Over the years we have learned that floating point operations are still very important, but in-place data processing and data locality are as well. The speaker showed that cache coherency is extremely critical to obtain the most from CPUs and even RAM can be too slow. Parallelism is paramount but unfortunately, parallel algorithms are difficult to implement and debug. A uniform memory access simplifies programming models but has scalability challenges. Most data analytic algorithms luckily can be expressed as a series of
vector and matrix operations. However, power consumption is starting to become a significant problem, as we all can witness, according to the speaker.
In terms of storage, custom is the new commodity, Dr. Villanustre stated. Mechanical hard drives are too slow, particularly when random access is required. NAND is faster but even NAND can be too slow when
compared with RAM. Can we push the processing into NAND controllers? the speaker wondered. How about type aware storage? RAM is also too slow when compared to CPU cache: can we extend this model and push processing into RAM? Yet another interesting question.
Heterogeneous computing can be significantly more efficient than existing homogeneous architectures, the speaker continued. GPGPU is more cost and energy efficient than central CPUs. Traditionally relegated to mobile and battery operated devices, low power processors can also offer a denser and more energy
efficient architecture, at the expense of scaling up the number of threads of execution. FPGAs are quite efficient, when operating on bytes, words or doubles would be a waste if only a few bits are required.
When locality is insufficient, we should turn to networks, the speaker stated, because of the available bandwidth. True, the latency can limit the scalability, if the partition sizes are too small. Sufficient bandwidth is critical to real-time event processing, delivery and analytics, but not really for bulk processing, the speaker explained.
As the biggest challenge, Dr. Villanustre indicated the huge amount of complexity software developers are exposed to. He claimed that the importance of the programmer's productivity must not be underestimated. Indeed, software engineering is the single largest expense in any project but how can we do any better?
Unfortunately too much time is spent on controlling the execution flow and low level details in imperative programming models, and it's hard to generalize the optimizations. According to the speaker, declarative programming, both data flow and functional, offers significant advantages. The compiler can determine the best order of execution. Optimizations applicable to non-strict evaluation can be used. It's up to the compiler to offload portions of the code to the correct execution units. Persisted portions of the execution flow can short-cut future re-execution. The optimizer decides about the partitioning, based on the specific activities and the topology of the system.

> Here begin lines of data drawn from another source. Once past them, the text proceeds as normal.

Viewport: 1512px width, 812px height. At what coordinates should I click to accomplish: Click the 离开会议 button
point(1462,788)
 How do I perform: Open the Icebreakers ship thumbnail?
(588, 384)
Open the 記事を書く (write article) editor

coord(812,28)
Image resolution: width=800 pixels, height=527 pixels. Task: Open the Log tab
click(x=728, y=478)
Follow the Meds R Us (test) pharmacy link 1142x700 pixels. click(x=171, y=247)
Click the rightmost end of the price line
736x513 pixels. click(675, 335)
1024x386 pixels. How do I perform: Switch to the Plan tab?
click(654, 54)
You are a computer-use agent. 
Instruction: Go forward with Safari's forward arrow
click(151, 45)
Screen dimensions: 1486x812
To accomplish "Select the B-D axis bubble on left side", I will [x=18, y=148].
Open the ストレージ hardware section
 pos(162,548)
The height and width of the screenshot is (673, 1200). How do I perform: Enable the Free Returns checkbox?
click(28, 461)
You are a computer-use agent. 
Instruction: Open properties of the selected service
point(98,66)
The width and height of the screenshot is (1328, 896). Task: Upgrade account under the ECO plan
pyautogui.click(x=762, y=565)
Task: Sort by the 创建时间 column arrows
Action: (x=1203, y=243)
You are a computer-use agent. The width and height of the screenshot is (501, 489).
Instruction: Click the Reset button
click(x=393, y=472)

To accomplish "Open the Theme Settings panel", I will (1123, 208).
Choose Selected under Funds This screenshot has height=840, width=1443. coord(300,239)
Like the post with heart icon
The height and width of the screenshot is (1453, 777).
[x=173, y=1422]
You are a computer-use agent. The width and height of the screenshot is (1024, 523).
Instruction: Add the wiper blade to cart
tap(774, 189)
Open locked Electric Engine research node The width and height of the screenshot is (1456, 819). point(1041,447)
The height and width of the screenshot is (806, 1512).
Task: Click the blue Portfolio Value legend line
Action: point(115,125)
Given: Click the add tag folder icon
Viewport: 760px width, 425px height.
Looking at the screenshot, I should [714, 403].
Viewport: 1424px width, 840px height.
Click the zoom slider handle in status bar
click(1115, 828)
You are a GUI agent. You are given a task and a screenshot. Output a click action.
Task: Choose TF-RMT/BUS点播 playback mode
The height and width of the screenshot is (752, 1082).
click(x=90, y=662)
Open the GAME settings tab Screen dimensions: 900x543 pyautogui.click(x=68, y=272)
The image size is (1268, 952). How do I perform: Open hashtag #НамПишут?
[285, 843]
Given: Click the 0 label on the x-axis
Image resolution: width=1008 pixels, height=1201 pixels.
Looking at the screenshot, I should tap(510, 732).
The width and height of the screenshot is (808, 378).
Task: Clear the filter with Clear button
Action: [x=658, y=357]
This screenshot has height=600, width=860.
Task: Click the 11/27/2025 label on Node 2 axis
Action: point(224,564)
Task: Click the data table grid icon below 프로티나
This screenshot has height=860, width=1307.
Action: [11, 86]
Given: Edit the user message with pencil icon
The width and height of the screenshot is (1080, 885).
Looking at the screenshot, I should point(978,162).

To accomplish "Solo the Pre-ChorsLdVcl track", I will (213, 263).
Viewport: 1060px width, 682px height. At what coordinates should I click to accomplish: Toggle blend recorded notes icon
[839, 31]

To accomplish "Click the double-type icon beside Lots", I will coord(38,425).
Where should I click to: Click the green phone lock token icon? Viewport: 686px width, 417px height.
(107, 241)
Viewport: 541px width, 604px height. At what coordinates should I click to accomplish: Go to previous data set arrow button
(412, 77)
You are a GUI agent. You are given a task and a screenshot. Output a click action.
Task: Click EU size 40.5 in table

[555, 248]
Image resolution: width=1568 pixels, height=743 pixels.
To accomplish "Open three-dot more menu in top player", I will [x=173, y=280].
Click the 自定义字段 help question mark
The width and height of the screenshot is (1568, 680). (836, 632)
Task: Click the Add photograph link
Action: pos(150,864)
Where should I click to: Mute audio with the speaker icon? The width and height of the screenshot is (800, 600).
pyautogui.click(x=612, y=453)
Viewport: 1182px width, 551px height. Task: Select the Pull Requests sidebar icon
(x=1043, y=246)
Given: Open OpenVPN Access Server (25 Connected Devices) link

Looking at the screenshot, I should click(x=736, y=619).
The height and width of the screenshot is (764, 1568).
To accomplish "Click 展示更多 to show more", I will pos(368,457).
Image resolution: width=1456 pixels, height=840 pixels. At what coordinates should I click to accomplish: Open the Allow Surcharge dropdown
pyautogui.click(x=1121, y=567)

In conclusion, Dr. Villanustre provided a look into the future. He believes in specialized environments for bulk processing and real-time processing. He held a plea for more abstraction as opposed to sheer imperative programming models and for higher degrees of parallelism to leverage more power efficient
hardware. He also felt the urge to continue to exploit data locality and to integrate distributed linear algebra frameworks for vectorized algorithms. We also should embrace heterogeneous computing and develop better user interfaces.